● **Work task**
Word for word, please restate the lines from the beginning of the data through the line in which "Select the September month axis label" appears.

[Items from a data source]
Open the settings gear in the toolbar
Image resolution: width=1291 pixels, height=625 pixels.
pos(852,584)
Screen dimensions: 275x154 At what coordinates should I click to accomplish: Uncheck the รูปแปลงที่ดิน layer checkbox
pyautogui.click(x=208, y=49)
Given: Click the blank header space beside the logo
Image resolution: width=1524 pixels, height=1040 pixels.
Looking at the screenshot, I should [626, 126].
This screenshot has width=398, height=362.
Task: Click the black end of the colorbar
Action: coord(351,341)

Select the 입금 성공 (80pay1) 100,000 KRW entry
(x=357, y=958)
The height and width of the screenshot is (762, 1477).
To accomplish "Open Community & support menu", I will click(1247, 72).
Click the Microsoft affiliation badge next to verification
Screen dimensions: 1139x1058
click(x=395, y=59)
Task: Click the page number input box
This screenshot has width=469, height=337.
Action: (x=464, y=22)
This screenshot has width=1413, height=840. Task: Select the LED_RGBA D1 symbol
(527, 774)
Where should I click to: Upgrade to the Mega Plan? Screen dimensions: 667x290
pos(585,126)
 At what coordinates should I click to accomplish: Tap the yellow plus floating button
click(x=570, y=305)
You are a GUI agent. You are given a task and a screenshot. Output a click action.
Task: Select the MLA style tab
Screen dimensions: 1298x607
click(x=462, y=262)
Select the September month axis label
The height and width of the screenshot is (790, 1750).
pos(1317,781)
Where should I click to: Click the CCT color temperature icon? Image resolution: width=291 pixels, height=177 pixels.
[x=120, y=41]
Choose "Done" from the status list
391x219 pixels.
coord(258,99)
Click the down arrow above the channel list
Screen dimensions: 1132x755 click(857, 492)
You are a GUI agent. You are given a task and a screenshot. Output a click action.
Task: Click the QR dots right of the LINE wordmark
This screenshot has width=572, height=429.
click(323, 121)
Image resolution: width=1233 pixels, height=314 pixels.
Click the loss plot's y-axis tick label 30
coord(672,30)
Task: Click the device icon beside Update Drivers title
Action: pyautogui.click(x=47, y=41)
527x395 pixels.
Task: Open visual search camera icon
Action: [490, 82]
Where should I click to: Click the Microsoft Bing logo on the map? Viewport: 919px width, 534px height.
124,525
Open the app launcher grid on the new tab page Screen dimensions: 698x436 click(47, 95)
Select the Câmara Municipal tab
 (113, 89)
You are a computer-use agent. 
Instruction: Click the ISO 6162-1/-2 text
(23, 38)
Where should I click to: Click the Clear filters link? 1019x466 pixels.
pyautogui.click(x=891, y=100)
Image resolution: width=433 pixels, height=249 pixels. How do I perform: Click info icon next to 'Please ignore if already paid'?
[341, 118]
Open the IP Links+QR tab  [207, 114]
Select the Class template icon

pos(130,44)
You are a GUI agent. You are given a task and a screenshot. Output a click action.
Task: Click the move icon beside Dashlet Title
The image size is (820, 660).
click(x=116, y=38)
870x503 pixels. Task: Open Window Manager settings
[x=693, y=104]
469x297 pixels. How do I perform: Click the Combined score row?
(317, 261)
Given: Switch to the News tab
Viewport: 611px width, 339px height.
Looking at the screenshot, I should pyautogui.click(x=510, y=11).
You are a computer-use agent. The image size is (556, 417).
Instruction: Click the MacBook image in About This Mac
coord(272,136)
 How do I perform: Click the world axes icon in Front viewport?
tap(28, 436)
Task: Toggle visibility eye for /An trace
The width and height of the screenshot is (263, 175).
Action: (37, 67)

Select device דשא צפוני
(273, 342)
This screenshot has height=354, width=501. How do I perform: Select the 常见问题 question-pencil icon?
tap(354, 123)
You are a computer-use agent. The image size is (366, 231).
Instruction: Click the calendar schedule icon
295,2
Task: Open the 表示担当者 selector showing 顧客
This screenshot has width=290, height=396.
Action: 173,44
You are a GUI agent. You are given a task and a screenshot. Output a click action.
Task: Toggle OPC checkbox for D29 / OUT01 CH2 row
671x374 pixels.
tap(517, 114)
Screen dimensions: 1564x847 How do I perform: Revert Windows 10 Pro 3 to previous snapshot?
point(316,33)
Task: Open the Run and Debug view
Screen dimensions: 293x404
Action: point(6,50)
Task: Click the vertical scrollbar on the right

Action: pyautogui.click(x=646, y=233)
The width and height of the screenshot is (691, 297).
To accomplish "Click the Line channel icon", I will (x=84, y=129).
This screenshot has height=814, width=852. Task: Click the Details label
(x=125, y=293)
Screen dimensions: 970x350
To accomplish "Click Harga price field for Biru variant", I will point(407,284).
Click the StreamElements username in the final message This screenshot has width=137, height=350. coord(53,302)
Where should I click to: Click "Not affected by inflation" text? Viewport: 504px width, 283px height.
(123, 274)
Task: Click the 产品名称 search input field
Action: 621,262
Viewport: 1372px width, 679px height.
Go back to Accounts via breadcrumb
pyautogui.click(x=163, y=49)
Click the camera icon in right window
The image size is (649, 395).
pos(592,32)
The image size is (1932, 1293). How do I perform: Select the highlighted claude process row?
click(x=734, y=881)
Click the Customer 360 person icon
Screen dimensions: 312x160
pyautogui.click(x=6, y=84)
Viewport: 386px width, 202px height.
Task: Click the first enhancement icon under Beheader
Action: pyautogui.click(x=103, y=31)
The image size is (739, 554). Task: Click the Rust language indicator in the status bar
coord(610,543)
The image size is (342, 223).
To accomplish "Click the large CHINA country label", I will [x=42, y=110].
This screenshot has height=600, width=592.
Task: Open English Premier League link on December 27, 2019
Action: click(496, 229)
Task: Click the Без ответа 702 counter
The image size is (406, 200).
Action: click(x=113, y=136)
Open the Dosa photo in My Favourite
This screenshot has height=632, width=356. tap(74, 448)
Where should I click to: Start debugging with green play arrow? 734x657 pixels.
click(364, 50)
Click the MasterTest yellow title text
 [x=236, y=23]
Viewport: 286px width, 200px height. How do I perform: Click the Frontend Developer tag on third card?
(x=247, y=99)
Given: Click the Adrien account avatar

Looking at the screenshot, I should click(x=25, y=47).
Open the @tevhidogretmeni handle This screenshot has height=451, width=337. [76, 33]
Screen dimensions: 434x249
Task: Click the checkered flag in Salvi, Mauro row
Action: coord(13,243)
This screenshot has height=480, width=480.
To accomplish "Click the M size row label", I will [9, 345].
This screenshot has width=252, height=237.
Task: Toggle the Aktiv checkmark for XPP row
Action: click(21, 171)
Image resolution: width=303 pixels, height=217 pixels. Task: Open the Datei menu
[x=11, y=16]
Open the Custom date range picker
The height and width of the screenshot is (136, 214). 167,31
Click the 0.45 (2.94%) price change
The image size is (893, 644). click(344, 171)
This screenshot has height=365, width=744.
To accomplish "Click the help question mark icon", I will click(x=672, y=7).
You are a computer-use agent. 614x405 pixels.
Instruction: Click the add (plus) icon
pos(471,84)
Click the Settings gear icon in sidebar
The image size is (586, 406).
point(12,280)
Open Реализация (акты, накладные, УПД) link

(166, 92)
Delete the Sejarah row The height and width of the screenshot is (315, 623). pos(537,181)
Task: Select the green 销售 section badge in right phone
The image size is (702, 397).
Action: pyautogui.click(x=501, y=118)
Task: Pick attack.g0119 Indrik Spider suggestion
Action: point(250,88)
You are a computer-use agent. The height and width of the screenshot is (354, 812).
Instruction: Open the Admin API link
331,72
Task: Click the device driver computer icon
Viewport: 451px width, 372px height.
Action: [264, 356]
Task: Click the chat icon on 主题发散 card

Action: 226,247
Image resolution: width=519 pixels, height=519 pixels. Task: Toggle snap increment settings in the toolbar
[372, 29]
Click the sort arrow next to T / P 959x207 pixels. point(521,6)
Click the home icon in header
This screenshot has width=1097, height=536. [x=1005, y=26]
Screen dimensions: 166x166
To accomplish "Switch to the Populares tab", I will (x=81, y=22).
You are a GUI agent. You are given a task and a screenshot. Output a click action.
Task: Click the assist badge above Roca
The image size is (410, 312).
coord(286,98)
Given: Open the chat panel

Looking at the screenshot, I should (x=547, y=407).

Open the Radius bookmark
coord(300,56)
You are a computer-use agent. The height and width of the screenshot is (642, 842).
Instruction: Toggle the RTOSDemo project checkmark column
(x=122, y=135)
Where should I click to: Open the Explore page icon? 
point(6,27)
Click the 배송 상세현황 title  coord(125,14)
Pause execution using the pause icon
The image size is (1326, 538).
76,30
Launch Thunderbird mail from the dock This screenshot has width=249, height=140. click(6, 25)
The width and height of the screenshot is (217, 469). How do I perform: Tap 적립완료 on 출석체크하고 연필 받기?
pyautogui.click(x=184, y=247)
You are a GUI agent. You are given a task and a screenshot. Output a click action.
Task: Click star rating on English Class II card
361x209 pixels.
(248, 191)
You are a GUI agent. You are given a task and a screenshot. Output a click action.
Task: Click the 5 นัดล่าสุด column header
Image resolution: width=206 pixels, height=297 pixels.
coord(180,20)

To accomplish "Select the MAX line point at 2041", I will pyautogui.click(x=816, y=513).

● **The completed task**
Open the settings gear in the toolbar
Image resolution: width=1291 pixels, height=625 pixels.
pos(852,584)
Screen dimensions: 275x154 At what coordinates should I click to accomplish: Uncheck the รูปแปลงที่ดิน layer checkbox
pyautogui.click(x=208, y=49)
Given: Click the blank header space beside the logo
Image resolution: width=1524 pixels, height=1040 pixels.
Looking at the screenshot, I should [626, 126].
This screenshot has width=398, height=362.
Task: Click the black end of the colorbar
Action: coord(351,341)

Select the 입금 성공 (80pay1) 100,000 KRW entry
(x=357, y=958)
The height and width of the screenshot is (762, 1477).
To accomplish "Open Community & support menu", I will click(1247, 72).
Click the Microsoft affiliation badge next to verification
Screen dimensions: 1139x1058
click(x=395, y=59)
Task: Click the page number input box
This screenshot has width=469, height=337.
Action: (x=464, y=22)
This screenshot has width=1413, height=840. Task: Select the LED_RGBA D1 symbol
(527, 774)
Where should I click to: Upgrade to the Mega Plan? Screen dimensions: 667x290
pos(585,126)
 At what coordinates should I click to accomplish: Tap the yellow plus floating button
click(x=570, y=305)
You are a GUI agent. You are given a task and a screenshot. Output a click action.
Task: Select the MLA style tab
Screen dimensions: 1298x607
click(x=462, y=262)
Select the September month axis label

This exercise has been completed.